Bildungsferne Schichten

Mitgefühl und Hybris.

Seit Jahrzehnten vernimmt man sie: die Klage, an die Universitäten würden vor allem jene streben, die aus einem Elternhaus stammen, in dem es gang und gäbe ist, studiert oder wenigstens maturiert zu haben. Viel zu wenige gelangten an die Universität, die in den „bildungsfernen Schichten“ aufwüchsen.

Dieser Begriff der „bildungsfernen Schichten“, eigentlich ein Euphemismus dessen, was man früher brutal die „Unterschichten“ nannte, prägte sich seither immer mehr in das Vokabular von Bildungsexperten und Politikern ein. Gleichsam als ob dies ein konstanter Block innerhalb unserer Gesellschaft wäre, aus dem junge Menschen mit Benachteiligungen in ihren Karrierechancen hervorkämen. Und damit verwoben – sicher unbewusst, aber doch spürbar – ist einerseits das Mitgefühl, andererseits die Hybris jener, deren Schicksal sie vor der Zugehörigkeit zu den „bildungsfernen Schichten“ bewahrte.

Doch weder Mitgefühl, schon gar nicht Hybris ist angebracht. Und anscheinend fruchten auch gut gemeinte Appelle, Universitäten für aus „bildungsfernen Schichten“ kommende junge Leuten zu öffnen, wenig. In Wahrheit gilt es, bildhaft gesprochen, den Stier bei den Hörnern zu packen. Will sagen: Alle Bemühungen haben sich danach auszurichten, den nur scheinbar unveränderlichen Block der „bildungsfernen Schichten“ aufzuweichen. Nicht allein dadurch, dass man die aus ihm kommende junge Generation von ihm weglocken möchte, sondern dass man diesen Block selbst mit attraktiven Bildungsangeboten durchlöchert.

Nirgends steht geschrieben, Bildung dokumentiere sich am Maturazeugnis oder an der Sponsion. Es gibt auch sie, die Ungebildeten wie Wagner in Goethes Faust. Im Umkehrschluss ist niemand, der allein die Pflichtschule absolviert hat, unbesehen als Angehöriger „bildungsferner Schichten“ zu punzieren. Anders als Ausbildung, die abprüfbar dazu führt, dass man etwas kann, zeichnet sich Bildung dadurch aus, dass sie dazu führt, etwas zu werden: eine bewusste, darüber nachdenkende und dies erwägende Persönlichkeit. Es ist schlicht sinnlos, so etwas prüfen oder zertifizieren zu wollen, gar jemandem sein Bemühen dazu abzusprechen. Im Gegenteil: Es gilt zu ermutigen.

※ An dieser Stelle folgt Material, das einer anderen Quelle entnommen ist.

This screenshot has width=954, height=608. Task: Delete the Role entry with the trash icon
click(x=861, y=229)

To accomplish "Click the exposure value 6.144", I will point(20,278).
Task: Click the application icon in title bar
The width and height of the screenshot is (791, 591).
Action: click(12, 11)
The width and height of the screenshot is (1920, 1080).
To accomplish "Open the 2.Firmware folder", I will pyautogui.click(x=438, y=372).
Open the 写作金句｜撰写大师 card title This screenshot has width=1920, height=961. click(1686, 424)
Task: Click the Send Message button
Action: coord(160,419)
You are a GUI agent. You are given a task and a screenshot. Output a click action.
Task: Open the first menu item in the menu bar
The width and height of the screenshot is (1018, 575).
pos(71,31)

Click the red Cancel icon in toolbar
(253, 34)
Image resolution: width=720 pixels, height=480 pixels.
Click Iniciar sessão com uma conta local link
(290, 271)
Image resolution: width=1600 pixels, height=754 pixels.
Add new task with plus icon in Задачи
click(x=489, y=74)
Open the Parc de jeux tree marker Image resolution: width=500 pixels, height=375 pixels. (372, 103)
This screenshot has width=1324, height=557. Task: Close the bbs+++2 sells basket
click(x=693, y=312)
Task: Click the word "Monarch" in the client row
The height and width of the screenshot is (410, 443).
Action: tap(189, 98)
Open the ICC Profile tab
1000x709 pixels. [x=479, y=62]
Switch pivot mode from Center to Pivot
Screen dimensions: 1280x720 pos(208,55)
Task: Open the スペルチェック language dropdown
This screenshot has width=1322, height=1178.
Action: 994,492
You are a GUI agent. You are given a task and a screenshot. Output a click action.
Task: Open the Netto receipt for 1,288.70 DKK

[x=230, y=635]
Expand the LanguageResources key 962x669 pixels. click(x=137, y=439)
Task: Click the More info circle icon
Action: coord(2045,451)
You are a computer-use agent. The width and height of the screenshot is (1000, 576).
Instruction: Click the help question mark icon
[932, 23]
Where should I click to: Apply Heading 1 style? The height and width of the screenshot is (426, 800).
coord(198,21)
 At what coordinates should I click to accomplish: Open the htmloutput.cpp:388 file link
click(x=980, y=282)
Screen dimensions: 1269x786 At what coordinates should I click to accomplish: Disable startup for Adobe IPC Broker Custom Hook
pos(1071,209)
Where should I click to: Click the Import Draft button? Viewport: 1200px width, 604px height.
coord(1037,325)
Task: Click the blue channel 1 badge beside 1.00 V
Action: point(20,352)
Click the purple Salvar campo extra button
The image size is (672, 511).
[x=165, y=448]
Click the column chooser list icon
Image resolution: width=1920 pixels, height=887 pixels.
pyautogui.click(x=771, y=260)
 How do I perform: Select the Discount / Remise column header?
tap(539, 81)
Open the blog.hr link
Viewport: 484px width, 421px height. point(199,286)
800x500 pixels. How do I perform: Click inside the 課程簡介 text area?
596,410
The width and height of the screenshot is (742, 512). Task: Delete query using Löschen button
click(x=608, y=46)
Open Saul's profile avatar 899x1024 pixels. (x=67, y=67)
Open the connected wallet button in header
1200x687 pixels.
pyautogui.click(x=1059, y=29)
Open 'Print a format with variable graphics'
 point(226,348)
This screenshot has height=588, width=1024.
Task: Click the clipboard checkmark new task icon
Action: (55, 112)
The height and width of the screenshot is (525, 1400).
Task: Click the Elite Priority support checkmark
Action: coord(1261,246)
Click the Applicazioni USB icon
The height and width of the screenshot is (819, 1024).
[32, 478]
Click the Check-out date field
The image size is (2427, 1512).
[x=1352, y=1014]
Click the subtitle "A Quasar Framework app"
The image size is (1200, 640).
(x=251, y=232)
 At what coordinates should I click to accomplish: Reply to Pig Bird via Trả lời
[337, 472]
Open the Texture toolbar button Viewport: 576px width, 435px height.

Als Lehrer an der TU Wien fühle ich mich zwar für die Bildung, darüber hinaus aber auch für die Ausbildung von Studenten verantwortlich. Bei Vorträgen im math.space im MQ Wien hingegen bemühe ich mich allein um die Verbreitung von Bildung. Alle können kommen. Und viele kommen. Kunterbunt. „Bildungsferne Schichten“ gibt es hier nicht mehr. Natürlich ist dies nur ein kleiner Beitrag zu einem großen Programm: Nur wenn die Bringschuld geleistet wird, die Verzauberung und Zugkraft, mit der Bildung einhergeht, möglichst weit zu verbreiten, kann die Holschuld verlangt werden, dass sich möglichst viele der Bildung öffnen.

Ein Programm entscheidend für die Zukunft des Landes.

Rudolf Taschner ist Mathematiker und Betreiber des math.space, im quartier21, MQ Wien.